Scaling laws in deep learning - empirical power-law relationships linking model performance to resource growth - have emerged as simple yet striking regularities across architectures, datasets, and tasks. These laws are particularly impactful in guiding the design of state-of-the-art models, since they quantify the benefits of increasing data or model size, and hint at the foundations of interpretability in machine learning. However, most studies focus on asymptotic behavior at the end of training or on the optimal training time given the model size. In this work, we uncover a richer picture by analyzing the entire training dynamics through the lens of spectral complexity norms. We identify two novel dynamical scaling laws that govern how performance evolves during training. These laws together recover the well-known test error scaling at convergence, offering a mechanistic explanation of generalization emergence.
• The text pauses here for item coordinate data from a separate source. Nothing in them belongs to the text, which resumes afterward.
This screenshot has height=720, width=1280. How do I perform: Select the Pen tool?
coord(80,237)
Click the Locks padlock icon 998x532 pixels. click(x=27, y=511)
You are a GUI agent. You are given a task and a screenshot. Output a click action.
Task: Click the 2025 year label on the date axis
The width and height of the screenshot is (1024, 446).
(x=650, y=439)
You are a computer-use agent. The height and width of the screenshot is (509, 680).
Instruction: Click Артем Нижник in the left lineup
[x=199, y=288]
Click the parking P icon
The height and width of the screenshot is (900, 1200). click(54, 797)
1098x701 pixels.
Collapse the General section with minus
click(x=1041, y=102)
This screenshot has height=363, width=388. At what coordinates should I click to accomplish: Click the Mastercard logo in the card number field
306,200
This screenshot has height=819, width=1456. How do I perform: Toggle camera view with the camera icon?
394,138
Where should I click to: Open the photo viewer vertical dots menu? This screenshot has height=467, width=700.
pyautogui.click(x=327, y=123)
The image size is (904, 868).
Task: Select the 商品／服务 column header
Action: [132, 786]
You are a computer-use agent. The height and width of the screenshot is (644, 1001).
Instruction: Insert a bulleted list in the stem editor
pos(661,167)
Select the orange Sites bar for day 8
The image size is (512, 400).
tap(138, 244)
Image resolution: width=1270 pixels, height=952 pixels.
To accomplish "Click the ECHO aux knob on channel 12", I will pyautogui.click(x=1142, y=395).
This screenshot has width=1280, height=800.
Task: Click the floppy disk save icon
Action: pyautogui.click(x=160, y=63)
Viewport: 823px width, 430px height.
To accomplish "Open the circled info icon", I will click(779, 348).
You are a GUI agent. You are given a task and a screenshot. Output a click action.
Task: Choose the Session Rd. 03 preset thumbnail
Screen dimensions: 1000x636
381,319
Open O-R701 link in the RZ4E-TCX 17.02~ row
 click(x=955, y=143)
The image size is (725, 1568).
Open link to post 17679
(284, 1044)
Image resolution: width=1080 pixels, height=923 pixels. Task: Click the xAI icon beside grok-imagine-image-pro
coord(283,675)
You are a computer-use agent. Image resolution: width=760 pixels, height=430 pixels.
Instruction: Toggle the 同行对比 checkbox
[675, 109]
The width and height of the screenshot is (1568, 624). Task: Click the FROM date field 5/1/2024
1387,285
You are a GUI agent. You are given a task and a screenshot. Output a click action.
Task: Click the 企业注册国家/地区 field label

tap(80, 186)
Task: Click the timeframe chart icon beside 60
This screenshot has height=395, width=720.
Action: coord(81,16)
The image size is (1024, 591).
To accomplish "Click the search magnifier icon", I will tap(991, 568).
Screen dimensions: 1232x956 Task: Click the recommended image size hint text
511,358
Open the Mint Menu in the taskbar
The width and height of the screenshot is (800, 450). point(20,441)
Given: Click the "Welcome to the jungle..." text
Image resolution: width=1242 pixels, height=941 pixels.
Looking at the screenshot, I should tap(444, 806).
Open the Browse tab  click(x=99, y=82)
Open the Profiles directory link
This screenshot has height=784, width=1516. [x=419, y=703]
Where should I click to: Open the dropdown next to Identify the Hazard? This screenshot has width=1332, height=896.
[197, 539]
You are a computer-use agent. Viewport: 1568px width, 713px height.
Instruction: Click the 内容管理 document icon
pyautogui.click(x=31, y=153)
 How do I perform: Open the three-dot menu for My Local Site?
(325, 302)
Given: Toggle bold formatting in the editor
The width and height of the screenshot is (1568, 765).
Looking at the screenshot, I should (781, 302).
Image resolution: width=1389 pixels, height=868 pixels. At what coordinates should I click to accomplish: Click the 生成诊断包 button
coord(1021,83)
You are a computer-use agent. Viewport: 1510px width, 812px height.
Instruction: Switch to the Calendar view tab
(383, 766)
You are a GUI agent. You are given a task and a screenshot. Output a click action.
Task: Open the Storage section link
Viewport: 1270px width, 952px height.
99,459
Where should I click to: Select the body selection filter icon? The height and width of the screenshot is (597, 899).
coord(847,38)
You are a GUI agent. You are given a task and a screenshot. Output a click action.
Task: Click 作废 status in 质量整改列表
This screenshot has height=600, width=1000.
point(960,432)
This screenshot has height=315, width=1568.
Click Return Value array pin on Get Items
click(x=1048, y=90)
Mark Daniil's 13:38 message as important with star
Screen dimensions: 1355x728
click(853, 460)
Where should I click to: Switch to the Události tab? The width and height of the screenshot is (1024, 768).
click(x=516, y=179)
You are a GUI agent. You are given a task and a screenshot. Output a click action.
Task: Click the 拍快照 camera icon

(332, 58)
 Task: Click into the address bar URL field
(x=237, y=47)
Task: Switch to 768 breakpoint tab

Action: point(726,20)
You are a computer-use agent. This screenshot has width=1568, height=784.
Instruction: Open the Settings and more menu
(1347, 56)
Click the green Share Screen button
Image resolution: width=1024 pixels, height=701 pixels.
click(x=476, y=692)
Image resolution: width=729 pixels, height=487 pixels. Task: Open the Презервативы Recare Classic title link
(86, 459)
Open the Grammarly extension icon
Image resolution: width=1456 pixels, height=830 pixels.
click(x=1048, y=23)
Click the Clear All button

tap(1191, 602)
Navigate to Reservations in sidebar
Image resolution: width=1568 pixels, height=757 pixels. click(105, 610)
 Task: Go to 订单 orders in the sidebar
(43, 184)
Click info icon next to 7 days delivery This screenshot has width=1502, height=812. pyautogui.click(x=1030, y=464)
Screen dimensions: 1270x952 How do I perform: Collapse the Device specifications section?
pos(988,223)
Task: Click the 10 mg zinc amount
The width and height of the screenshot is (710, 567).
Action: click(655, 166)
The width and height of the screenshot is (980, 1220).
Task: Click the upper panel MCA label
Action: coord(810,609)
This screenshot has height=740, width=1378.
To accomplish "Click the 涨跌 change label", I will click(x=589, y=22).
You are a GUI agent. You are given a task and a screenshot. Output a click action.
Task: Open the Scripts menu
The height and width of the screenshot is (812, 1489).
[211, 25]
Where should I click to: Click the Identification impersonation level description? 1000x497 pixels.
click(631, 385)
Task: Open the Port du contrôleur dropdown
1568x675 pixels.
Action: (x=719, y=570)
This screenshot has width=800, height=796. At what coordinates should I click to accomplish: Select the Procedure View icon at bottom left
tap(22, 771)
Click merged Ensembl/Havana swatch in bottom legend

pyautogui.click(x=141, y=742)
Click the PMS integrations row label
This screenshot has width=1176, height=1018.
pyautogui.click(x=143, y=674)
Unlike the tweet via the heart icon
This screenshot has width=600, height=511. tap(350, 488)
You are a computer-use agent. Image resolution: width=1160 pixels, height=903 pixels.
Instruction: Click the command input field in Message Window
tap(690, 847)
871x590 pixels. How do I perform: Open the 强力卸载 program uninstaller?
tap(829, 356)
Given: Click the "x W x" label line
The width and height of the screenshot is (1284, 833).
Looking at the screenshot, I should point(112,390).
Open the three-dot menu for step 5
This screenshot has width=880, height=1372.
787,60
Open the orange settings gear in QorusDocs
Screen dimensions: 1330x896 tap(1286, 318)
Our findings are consistent across CNNs, ResNets, and Vision Transformers trained on MNIST, CIFAR-10 and CIFAR-100. Furthermore, we provide analytical support using a solvable model: a single-layer perceptron trained with binary cross-entropy. In this setting, we show that the growth of spectral complexity driven by the implicit bias mirrors the generalization behavior observed at fixed norm, allowing us to connect the performance dynamics to classical learning rules in the perceptron.